• WORK INSTRUCTIONS:
Write out all the data again, exactly as it stands.

[Collected data]
____________________
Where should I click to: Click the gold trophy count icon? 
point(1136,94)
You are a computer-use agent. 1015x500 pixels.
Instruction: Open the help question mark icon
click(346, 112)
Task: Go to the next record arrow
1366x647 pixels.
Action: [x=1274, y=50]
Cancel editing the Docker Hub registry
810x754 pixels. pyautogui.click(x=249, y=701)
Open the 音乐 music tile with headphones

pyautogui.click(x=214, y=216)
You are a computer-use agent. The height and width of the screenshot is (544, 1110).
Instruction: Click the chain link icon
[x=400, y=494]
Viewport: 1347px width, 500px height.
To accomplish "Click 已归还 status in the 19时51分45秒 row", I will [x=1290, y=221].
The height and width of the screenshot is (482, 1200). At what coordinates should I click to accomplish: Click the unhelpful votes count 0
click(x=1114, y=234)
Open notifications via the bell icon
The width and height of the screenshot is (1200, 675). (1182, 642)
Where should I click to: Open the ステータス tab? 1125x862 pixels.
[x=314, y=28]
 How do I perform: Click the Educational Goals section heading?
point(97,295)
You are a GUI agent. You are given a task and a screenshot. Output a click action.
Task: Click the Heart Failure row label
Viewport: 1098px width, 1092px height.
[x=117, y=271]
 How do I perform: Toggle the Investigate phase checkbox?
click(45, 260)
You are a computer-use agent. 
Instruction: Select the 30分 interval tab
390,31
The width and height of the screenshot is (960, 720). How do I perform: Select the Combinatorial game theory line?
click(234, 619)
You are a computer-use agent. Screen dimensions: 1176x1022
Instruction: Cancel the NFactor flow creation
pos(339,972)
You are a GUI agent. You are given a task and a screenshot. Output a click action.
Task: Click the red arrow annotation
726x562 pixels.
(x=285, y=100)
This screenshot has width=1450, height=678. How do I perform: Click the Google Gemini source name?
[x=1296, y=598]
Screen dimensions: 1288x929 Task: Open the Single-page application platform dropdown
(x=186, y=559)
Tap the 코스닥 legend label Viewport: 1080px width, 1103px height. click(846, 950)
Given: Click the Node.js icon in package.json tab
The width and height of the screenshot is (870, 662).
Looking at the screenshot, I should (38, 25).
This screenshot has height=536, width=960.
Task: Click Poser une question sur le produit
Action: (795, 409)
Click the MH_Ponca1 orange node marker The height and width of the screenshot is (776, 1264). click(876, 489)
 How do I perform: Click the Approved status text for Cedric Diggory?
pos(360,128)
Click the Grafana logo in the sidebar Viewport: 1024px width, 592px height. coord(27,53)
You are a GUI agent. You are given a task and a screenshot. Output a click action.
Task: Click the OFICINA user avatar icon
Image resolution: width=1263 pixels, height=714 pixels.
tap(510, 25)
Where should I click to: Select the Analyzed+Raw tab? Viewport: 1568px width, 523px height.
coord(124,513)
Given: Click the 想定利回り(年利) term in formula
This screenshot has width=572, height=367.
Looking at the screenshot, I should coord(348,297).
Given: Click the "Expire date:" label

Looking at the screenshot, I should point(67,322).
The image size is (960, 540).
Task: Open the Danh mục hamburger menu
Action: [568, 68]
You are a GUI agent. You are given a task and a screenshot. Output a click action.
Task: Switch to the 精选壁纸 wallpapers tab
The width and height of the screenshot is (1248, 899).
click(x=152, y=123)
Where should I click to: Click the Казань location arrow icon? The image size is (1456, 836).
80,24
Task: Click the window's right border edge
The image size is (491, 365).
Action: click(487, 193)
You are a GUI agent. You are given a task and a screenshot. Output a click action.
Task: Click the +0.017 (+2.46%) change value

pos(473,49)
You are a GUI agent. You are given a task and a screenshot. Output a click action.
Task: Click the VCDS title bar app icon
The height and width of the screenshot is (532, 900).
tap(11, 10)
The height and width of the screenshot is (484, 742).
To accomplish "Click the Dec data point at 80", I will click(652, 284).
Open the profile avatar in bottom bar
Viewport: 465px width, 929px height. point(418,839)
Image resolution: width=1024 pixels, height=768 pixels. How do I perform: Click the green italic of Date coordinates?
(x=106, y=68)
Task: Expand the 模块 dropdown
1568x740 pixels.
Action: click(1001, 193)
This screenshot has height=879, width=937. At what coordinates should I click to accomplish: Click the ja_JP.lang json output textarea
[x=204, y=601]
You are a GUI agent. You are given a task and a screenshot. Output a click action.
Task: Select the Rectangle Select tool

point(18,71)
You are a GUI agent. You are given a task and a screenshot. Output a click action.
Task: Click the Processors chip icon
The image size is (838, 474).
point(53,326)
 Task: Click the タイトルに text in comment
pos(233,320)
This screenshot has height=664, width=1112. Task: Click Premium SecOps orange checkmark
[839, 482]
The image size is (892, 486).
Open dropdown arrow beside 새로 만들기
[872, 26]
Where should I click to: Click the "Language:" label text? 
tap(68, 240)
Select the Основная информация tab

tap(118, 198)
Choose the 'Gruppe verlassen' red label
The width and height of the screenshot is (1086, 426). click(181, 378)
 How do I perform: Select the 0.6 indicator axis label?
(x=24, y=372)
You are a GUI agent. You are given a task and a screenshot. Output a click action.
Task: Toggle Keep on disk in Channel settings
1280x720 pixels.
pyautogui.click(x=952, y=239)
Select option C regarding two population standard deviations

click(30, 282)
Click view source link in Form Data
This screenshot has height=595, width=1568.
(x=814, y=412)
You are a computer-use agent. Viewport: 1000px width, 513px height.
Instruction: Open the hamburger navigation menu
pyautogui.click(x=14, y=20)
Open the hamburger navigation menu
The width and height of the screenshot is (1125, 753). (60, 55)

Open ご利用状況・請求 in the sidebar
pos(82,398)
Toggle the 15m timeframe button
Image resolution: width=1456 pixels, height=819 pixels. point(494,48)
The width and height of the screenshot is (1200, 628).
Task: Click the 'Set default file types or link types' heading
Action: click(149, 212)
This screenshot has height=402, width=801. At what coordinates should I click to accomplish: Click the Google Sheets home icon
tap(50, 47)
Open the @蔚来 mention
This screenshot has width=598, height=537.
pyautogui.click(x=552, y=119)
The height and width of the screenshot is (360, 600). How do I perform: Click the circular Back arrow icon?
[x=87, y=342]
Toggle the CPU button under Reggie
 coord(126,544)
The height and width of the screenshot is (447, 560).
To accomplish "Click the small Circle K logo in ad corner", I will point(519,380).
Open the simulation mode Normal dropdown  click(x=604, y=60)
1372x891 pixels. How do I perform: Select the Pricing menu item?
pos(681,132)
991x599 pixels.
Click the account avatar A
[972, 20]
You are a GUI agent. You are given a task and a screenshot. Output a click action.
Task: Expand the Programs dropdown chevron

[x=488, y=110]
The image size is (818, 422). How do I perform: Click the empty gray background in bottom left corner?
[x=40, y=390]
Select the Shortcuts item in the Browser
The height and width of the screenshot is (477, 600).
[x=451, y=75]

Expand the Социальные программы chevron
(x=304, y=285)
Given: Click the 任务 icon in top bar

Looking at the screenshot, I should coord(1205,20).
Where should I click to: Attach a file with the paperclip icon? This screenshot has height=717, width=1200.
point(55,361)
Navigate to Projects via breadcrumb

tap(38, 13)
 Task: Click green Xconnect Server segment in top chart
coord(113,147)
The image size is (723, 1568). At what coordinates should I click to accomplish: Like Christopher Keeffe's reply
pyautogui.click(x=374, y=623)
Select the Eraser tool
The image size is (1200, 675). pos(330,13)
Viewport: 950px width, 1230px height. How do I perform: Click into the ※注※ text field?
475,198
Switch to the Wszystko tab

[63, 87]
____________________
• OUTPUT OF THE TASK:
Where should I click to: Click the gold trophy count icon? 
point(1136,94)
You are a computer-use agent. 1015x500 pixels.
Instruction: Open the help question mark icon
click(346, 112)
Task: Go to the next record arrow
1366x647 pixels.
Action: [x=1274, y=50]
Cancel editing the Docker Hub registry
810x754 pixels. pyautogui.click(x=249, y=701)
Open the 音乐 music tile with headphones

pyautogui.click(x=214, y=216)
You are a computer-use agent. The height and width of the screenshot is (544, 1110).
Instruction: Click the chain link icon
[x=400, y=494]
Viewport: 1347px width, 500px height.
To accomplish "Click 已归还 status in the 19时51分45秒 row", I will [x=1290, y=221].
The height and width of the screenshot is (482, 1200). At what coordinates should I click to accomplish: Click the unhelpful votes count 0
click(x=1114, y=234)
Open notifications via the bell icon
The width and height of the screenshot is (1200, 675). (1182, 642)
Where should I click to: Open the ステータス tab? 1125x862 pixels.
[x=314, y=28]
 How do I perform: Click the Educational Goals section heading?
point(97,295)
You are a GUI agent. You are given a task and a screenshot. Output a click action.
Task: Click the Heart Failure row label
Viewport: 1098px width, 1092px height.
[x=117, y=271]
 How do I perform: Toggle the Investigate phase checkbox?
click(45, 260)
You are a computer-use agent. 
Instruction: Select the 30分 interval tab
390,31
The width and height of the screenshot is (960, 720). How do I perform: Select the Combinatorial game theory line?
click(234, 619)
You are a computer-use agent. Screen dimensions: 1176x1022
Instruction: Cancel the NFactor flow creation
pos(339,972)
You are a GUI agent. You are given a task and a screenshot. Output a click action.
Task: Click the red arrow annotation
726x562 pixels.
(x=285, y=100)
This screenshot has width=1450, height=678. How do I perform: Click the Google Gemini source name?
[x=1296, y=598]
Screen dimensions: 1288x929 Task: Open the Single-page application platform dropdown
(x=186, y=559)
Tap the 코스닥 legend label Viewport: 1080px width, 1103px height. click(846, 950)
Given: Click the Node.js icon in package.json tab
The width and height of the screenshot is (870, 662).
Looking at the screenshot, I should (38, 25).
This screenshot has height=536, width=960.
Task: Click Poser une question sur le produit
Action: (795, 409)
Click the MH_Ponca1 orange node marker The height and width of the screenshot is (776, 1264). click(876, 489)
 How do I perform: Click the Approved status text for Cedric Diggory?
pos(360,128)
Click the Grafana logo in the sidebar Viewport: 1024px width, 592px height. coord(27,53)
You are a GUI agent. You are given a task and a screenshot. Output a click action.
Task: Click the OFICINA user avatar icon
Image resolution: width=1263 pixels, height=714 pixels.
tap(510, 25)
Where should I click to: Select the Analyzed+Raw tab? Viewport: 1568px width, 523px height.
coord(124,513)
Given: Click the 想定利回り(年利) term in formula
This screenshot has width=572, height=367.
Looking at the screenshot, I should coord(348,297).
Given: Click the "Expire date:" label

Looking at the screenshot, I should point(67,322).
The image size is (960, 540).
Task: Open the Danh mục hamburger menu
Action: [568, 68]
You are a GUI agent. You are given a task and a screenshot. Output a click action.
Task: Switch to the 精选壁纸 wallpapers tab
The width and height of the screenshot is (1248, 899).
click(x=152, y=123)
Where should I click to: Click the Казань location arrow icon? The image size is (1456, 836).
80,24
Task: Click the window's right border edge
The image size is (491, 365).
Action: click(487, 193)
You are a GUI agent. You are given a task and a screenshot. Output a click action.
Task: Click the +0.017 (+2.46%) change value

pos(473,49)
You are a GUI agent. You are given a task and a screenshot. Output a click action.
Task: Click the VCDS title bar app icon
The height and width of the screenshot is (532, 900).
tap(11, 10)
The height and width of the screenshot is (484, 742).
To accomplish "Click the Dec data point at 80", I will click(652, 284).
Open the profile avatar in bottom bar
Viewport: 465px width, 929px height. point(418,839)
Image resolution: width=1024 pixels, height=768 pixels. How do I perform: Click the green italic of Date coordinates?
(x=106, y=68)
Task: Expand the 模块 dropdown
1568x740 pixels.
Action: click(1001, 193)
This screenshot has height=879, width=937. At what coordinates should I click to accomplish: Click the ja_JP.lang json output textarea
[x=204, y=601]
You are a GUI agent. You are given a task and a screenshot. Output a click action.
Task: Select the Rectangle Select tool

point(18,71)
You are a GUI agent. You are given a task and a screenshot. Output a click action.
Task: Click the Processors chip icon
The image size is (838, 474).
point(53,326)
 Task: Click the タイトルに text in comment
pos(233,320)
This screenshot has height=664, width=1112. Task: Click Premium SecOps orange checkmark
[839, 482]
The image size is (892, 486).
Open dropdown arrow beside 새로 만들기
[872, 26]
Where should I click to: Click the "Language:" label text? 
tap(68, 240)
Select the Основная информация tab

tap(118, 198)
Choose the 'Gruppe verlassen' red label
The width and height of the screenshot is (1086, 426). click(181, 378)
 How do I perform: Select the 0.6 indicator axis label?
(x=24, y=372)
You are a GUI agent. You are given a task and a screenshot. Output a click action.
Task: Toggle Keep on disk in Channel settings
1280x720 pixels.
pyautogui.click(x=952, y=239)
Select option C regarding two population standard deviations

click(30, 282)
Click view source link in Form Data
This screenshot has height=595, width=1568.
(x=814, y=412)
You are a computer-use agent. Viewport: 1000px width, 513px height.
Instruction: Open the hamburger navigation menu
pyautogui.click(x=14, y=20)
Open the hamburger navigation menu
The width and height of the screenshot is (1125, 753). (60, 55)

Open ご利用状況・請求 in the sidebar
pos(82,398)
Toggle the 15m timeframe button
Image resolution: width=1456 pixels, height=819 pixels. point(494,48)
The width and height of the screenshot is (1200, 628).
Task: Click the 'Set default file types or link types' heading
Action: click(149, 212)
This screenshot has height=402, width=801. At what coordinates should I click to accomplish: Click the Google Sheets home icon
tap(50, 47)
Open the @蔚来 mention
This screenshot has width=598, height=537.
pyautogui.click(x=552, y=119)
The height and width of the screenshot is (360, 600). How do I perform: Click the circular Back arrow icon?
[x=87, y=342]
Toggle the CPU button under Reggie
 coord(126,544)
The height and width of the screenshot is (447, 560).
To accomplish "Click the small Circle K logo in ad corner", I will point(519,380).
Open the simulation mode Normal dropdown  click(x=604, y=60)
1372x891 pixels. How do I perform: Select the Pricing menu item?
pos(681,132)
991x599 pixels.
Click the account avatar A
[972, 20]
You are a GUI agent. You are given a task and a screenshot. Output a click action.
Task: Expand the Programs dropdown chevron

[x=488, y=110]
The image size is (818, 422). How do I perform: Click the empty gray background in bottom left corner?
[x=40, y=390]
Select the Shortcuts item in the Browser
The height and width of the screenshot is (477, 600).
[x=451, y=75]

Expand the Социальные программы chevron
(x=304, y=285)
Given: Click the 任务 icon in top bar

Looking at the screenshot, I should coord(1205,20).
Where should I click to: Attach a file with the paperclip icon? This screenshot has height=717, width=1200.
point(55,361)
Navigate to Projects via breadcrumb

tap(38, 13)
 Task: Click green Xconnect Server segment in top chart
coord(113,147)
The image size is (723, 1568). At what coordinates should I click to accomplish: Like Christopher Keeffe's reply
pyautogui.click(x=374, y=623)
Select the Eraser tool
The image size is (1200, 675). pos(330,13)
Viewport: 950px width, 1230px height. How do I perform: Click into the ※注※ text field?
475,198
Switch to the Wszystko tab

[63, 87]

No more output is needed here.